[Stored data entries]

* * *

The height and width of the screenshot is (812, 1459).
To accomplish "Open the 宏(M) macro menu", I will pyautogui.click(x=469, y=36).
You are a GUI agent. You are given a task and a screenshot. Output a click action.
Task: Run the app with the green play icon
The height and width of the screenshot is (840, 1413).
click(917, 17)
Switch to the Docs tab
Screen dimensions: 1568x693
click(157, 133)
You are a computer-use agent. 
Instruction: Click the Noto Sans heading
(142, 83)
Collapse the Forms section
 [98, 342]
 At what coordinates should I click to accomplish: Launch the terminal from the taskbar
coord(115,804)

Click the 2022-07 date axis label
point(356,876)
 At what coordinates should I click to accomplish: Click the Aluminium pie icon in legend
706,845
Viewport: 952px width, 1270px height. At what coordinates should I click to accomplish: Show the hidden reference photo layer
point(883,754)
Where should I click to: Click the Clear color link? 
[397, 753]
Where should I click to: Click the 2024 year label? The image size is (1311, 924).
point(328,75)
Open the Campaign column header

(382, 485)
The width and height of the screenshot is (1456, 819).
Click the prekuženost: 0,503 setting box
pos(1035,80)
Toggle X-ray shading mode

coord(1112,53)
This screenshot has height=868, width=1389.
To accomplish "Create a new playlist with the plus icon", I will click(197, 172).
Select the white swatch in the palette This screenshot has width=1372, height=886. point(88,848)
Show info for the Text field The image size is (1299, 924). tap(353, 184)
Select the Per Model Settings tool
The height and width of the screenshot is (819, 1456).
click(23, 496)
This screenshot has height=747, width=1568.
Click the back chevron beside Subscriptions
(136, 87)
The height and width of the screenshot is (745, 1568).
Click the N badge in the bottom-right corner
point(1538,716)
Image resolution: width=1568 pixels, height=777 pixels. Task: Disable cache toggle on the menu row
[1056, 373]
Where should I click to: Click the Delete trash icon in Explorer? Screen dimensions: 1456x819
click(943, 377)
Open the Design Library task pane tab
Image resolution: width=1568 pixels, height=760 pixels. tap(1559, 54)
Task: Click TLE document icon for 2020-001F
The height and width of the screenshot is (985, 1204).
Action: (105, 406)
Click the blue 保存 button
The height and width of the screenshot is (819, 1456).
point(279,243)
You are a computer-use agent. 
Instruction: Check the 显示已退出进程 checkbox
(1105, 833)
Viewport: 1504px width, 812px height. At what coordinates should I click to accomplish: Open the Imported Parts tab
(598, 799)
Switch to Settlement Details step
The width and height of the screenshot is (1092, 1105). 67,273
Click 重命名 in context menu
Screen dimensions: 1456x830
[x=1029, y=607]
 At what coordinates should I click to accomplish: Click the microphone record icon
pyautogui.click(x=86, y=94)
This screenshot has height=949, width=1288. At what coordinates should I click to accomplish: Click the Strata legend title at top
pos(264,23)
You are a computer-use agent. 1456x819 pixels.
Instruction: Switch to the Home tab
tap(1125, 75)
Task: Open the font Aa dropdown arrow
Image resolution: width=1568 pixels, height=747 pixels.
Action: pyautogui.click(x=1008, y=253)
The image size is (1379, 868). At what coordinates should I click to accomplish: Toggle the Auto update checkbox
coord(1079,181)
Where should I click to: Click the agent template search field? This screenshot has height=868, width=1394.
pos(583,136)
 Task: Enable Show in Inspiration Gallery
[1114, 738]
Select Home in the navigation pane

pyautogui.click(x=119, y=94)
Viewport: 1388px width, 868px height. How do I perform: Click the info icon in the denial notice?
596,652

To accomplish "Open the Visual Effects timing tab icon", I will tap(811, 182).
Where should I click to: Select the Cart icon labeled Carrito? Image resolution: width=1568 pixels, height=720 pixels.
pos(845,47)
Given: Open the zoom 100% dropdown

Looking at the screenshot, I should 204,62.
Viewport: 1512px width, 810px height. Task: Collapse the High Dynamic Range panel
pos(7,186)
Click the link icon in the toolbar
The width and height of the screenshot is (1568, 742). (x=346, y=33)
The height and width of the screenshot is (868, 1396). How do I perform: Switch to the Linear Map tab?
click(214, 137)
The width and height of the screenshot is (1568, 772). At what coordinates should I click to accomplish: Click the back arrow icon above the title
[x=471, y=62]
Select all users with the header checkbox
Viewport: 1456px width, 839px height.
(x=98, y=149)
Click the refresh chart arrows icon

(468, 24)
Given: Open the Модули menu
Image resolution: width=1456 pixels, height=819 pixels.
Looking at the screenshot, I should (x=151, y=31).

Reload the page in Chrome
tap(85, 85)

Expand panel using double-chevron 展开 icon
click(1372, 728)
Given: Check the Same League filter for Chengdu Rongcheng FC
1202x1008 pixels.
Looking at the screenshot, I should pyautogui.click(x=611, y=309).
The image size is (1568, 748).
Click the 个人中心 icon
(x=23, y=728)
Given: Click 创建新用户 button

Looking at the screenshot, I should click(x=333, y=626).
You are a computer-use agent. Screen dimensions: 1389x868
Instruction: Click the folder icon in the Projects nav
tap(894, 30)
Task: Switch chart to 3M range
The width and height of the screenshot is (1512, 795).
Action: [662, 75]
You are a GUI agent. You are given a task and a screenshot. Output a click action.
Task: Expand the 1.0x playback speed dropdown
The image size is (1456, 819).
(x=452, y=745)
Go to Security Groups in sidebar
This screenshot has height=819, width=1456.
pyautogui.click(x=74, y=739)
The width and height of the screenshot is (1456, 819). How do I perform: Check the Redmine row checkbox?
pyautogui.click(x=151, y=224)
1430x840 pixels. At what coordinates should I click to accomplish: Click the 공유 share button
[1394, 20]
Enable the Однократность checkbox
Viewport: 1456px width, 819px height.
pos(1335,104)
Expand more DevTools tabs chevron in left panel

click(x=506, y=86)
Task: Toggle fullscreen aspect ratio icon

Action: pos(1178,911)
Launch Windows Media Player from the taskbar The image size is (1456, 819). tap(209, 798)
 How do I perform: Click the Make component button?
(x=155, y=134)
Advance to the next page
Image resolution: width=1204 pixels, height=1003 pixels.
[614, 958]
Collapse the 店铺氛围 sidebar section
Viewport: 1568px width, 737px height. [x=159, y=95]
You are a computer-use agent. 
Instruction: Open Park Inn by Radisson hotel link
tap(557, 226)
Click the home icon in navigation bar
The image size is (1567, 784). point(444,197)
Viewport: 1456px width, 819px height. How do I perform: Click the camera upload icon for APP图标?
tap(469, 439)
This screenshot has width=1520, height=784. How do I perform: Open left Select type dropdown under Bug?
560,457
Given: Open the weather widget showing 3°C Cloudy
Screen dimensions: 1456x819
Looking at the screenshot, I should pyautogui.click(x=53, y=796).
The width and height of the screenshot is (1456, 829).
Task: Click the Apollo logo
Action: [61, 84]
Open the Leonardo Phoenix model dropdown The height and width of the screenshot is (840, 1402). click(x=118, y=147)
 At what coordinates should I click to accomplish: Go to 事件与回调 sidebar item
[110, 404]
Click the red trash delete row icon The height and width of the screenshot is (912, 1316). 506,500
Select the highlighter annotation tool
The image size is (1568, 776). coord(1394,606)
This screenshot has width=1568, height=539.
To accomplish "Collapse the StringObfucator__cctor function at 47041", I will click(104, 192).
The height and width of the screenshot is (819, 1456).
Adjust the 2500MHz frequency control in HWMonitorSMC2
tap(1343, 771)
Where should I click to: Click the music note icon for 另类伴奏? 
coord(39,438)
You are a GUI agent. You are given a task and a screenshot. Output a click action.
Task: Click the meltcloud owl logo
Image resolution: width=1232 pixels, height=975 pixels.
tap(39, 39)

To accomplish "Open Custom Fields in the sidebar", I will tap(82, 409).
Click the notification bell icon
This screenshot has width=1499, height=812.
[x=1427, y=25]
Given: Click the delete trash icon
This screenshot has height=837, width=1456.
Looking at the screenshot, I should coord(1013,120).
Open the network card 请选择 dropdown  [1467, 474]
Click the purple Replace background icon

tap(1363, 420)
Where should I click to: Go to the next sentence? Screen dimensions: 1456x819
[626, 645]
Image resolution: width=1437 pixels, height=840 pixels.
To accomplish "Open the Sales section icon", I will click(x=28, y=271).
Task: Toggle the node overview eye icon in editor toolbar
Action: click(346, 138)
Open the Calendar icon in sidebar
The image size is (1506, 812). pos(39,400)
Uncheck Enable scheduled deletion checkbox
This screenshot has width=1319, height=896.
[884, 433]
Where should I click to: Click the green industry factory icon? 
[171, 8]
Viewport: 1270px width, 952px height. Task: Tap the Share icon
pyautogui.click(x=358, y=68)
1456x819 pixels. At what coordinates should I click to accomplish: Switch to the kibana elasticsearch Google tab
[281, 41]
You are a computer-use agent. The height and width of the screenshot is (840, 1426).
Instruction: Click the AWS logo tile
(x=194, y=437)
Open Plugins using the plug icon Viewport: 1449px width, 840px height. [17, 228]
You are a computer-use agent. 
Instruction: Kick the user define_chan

* * *

> _THE PROBLEM_
Exact duplication is required for the lines above, from the line that contains "Click the N badge in the bottom-right corner" to the line that contains "Click 重命名 in context menu", inclusive; omit all others.

> _REPLY_
Click the N badge in the bottom-right corner
point(1538,716)
Image resolution: width=1568 pixels, height=777 pixels. Task: Disable cache toggle on the menu row
[1056, 373]
Where should I click to: Click the Delete trash icon in Explorer? Screen dimensions: 1456x819
click(943, 377)
Open the Design Library task pane tab
Image resolution: width=1568 pixels, height=760 pixels. tap(1559, 54)
Task: Click TLE document icon for 2020-001F
The height and width of the screenshot is (985, 1204).
Action: (105, 406)
Click the blue 保存 button
The height and width of the screenshot is (819, 1456).
point(279,243)
You are a computer-use agent. 
Instruction: Check the 显示已退出进程 checkbox
(1105, 833)
Viewport: 1504px width, 812px height. At what coordinates should I click to accomplish: Open the Imported Parts tab
(598, 799)
Switch to Settlement Details step
The width and height of the screenshot is (1092, 1105). 67,273
Click 重命名 in context menu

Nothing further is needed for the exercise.